Gothic Gotham [Guest Post]

As promised, occasional guest-Adventureblogger GW Thomas is back. He's actually sent in a couple of posts that I wanted to have up before now, but needed to figure out how to fit in with Countdown to Halloween. Not tone-wise, but just schedule-wise. Having to post a couple of times a day for the last couple of days helped me figure that out though, so this morning we have GW on the importance and influence of gothic literature (very timely for the season!). Then this evening I'll talk about another horror movie. Enjoy! And thanks to GW for the great piece! -- Michael

In 1764, a bored English peer, no longer active in politics, builder of a fairy tale castle in the middle of Twickenham, came up with a strange idea for a book. He wanted to tell a modern story but with elements of days gone-by. You know the kind of thing: ghosts, violent sword-fights, secret doors, family curses, desperate adventures. The only problem was he lived in the Age of Reason. Nobody wrote that kind of silliness anymore.

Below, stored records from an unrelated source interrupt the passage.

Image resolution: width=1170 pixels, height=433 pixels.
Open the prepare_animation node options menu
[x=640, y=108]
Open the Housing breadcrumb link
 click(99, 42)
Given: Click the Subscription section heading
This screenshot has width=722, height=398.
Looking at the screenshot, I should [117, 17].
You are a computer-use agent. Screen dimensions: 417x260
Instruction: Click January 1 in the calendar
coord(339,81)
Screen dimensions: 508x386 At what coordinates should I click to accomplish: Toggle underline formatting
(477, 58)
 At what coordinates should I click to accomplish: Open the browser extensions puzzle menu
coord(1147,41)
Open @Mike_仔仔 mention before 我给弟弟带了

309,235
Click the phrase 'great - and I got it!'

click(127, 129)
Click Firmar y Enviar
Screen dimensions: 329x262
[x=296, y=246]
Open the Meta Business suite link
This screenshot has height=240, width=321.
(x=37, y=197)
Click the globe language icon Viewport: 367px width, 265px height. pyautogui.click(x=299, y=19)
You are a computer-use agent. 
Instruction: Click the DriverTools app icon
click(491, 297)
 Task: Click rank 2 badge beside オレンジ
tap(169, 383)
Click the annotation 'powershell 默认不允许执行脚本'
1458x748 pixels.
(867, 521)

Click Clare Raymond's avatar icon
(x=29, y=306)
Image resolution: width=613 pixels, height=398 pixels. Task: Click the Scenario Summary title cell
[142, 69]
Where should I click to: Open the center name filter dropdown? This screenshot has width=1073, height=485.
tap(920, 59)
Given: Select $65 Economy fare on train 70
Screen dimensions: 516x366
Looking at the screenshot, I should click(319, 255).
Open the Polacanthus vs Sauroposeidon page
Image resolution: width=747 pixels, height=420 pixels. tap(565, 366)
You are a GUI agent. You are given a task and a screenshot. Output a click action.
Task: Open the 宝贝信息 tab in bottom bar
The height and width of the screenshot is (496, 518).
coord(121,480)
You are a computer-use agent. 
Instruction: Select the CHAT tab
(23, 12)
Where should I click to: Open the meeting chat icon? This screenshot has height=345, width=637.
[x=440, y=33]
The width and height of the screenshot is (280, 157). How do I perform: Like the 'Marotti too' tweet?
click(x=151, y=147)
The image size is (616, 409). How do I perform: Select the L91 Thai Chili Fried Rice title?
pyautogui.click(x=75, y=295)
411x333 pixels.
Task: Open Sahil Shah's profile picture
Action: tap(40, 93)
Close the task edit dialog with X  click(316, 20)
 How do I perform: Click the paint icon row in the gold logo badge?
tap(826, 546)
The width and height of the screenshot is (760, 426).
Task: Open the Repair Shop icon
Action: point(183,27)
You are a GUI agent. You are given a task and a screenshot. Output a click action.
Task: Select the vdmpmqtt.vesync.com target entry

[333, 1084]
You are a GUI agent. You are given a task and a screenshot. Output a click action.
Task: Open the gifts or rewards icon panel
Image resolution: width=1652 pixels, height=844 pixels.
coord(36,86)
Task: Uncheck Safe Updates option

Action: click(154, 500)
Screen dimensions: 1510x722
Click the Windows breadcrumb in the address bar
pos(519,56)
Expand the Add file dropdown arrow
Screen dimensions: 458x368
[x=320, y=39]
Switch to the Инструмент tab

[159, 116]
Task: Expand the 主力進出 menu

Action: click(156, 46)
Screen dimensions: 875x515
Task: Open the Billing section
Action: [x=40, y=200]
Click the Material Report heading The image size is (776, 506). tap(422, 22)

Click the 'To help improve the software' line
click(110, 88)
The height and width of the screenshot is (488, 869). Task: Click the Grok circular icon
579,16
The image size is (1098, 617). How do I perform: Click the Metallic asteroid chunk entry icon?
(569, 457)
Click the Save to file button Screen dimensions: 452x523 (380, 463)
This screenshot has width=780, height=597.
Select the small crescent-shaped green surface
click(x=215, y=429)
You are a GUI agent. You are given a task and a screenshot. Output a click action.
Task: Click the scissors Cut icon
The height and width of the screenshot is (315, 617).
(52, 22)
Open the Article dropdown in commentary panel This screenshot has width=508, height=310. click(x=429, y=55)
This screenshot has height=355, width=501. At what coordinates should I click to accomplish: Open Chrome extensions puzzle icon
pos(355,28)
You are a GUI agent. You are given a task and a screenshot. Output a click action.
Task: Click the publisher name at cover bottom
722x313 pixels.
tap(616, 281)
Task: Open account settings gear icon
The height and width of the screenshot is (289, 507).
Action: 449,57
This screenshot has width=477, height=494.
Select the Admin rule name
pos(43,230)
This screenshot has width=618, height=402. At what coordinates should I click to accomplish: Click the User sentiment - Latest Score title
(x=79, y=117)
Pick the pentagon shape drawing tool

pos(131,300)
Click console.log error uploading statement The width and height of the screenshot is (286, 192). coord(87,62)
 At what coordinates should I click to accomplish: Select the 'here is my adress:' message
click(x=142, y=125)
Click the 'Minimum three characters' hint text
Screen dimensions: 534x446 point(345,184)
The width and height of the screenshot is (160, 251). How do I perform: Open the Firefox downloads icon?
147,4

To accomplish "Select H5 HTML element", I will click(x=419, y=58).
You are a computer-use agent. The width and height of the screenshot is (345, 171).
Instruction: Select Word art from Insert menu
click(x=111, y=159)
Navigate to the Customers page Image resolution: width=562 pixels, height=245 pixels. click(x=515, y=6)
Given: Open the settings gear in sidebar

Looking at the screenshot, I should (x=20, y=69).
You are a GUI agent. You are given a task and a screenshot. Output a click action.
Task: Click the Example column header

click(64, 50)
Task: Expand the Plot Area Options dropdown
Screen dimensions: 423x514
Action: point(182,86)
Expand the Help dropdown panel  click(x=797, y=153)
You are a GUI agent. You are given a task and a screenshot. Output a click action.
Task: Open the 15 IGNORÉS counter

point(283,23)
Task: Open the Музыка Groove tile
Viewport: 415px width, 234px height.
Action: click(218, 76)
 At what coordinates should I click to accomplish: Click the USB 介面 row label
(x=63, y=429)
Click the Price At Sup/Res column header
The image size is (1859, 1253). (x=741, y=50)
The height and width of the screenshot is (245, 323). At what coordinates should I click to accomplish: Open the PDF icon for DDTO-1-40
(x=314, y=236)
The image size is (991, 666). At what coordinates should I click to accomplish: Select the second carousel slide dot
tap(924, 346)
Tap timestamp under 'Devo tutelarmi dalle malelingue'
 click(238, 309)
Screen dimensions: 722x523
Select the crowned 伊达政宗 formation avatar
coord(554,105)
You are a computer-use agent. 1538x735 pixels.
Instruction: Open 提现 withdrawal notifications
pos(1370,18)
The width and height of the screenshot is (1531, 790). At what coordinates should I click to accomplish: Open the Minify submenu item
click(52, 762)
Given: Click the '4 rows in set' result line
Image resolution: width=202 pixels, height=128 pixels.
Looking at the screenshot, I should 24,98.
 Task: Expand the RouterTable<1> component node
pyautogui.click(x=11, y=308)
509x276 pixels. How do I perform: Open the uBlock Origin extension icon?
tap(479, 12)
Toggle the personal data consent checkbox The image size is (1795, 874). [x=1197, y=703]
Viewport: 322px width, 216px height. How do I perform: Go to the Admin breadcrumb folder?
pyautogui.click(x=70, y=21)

Man had Intellect. He had Science. Books were for instruction, logic and improvement. Why would anyone want to read such an anomaly, such an anachronism?

But he wrote it anyway. And published it under a pseudonym. It was a bestseller. For the second edition, he revealed his authorship and some felt it was a cheat. For he had presented it as an old manuscript, not a new story. Others didn't care and wrote more stories just like it. The book was called The Castle of Otranto (published in 1765). It was the first Gothic novel and it's importance (or perhaps more importantly the Gothic's importance) is only now being truly revealed. Horace Walpole's tale of lost heirs, gigantic armour, family curses, fleeing through tunnels, improbable plot twists and operatic dialogue seems quaint by today's standards, but its legacy drives all the most popular media of today.

The Gothic is the fountainhead from which all genre fiction springs. Its inspiration of the Horror genre is pretty easy to see. It's not that far from Otranto to Dracula. From the dreams of a young woman, Mary Shelley, it became Science Fiction. From there it sprang, through the genius of Gothic master, Edgar Allan Poe, into the Mystery and Detective genre. The mainstream toyed with the Gothic for a while, taking in and then kicking it out again, but not before such writers as the Bronte Sisters, Sir Walter Scott and Henry James borrowed from it for "serious" novels. From these it became the less serious Gothic Romance. Blending with mythology and fairy tales, it became Sword-and-Sorcery and Modern Fantasy. The daring-do of the Gothic inspired flamboyant heroes as far apart as the Scarlet Pimpernel, Captain Blood and Allan Quatermain. It was the Pimpernel that would grandfather Jimmy Dale, the Gray Seal, (by Frank L. Packard) the first of the Masked Avengers, siring the Pulp heroes from the Shadow to Phantom Detective. And it was only a very short bus ride from there to the Comics.

Let's skip ahead 174 year after Otranto to 1939. A young artist named Bob Kane teams up with writer Bill Finger to produce a new, stranger kind of detective to stand out from the crowd of Superman wannabes. Masked (of course) but winged as well, he was Batman (first appearance Detective Comics #27, May 1939). Not since Superman started leaping tall buildings in a single bound had a character caught the public's fancy so strongly. But unlike the Man of Steel, Batman is dark, creepy and utterly Gothic. Where Superman is an alien from another planet, Batman is just a man tortured by loss, the Heathcliff of superheroes. Where Superman gained powers given him by his birthright, Batman has to rely on his own inventiveness to create new gadgets. Superman faces forces from outer space, while Batman deals with insane criminals of a more earthly nature.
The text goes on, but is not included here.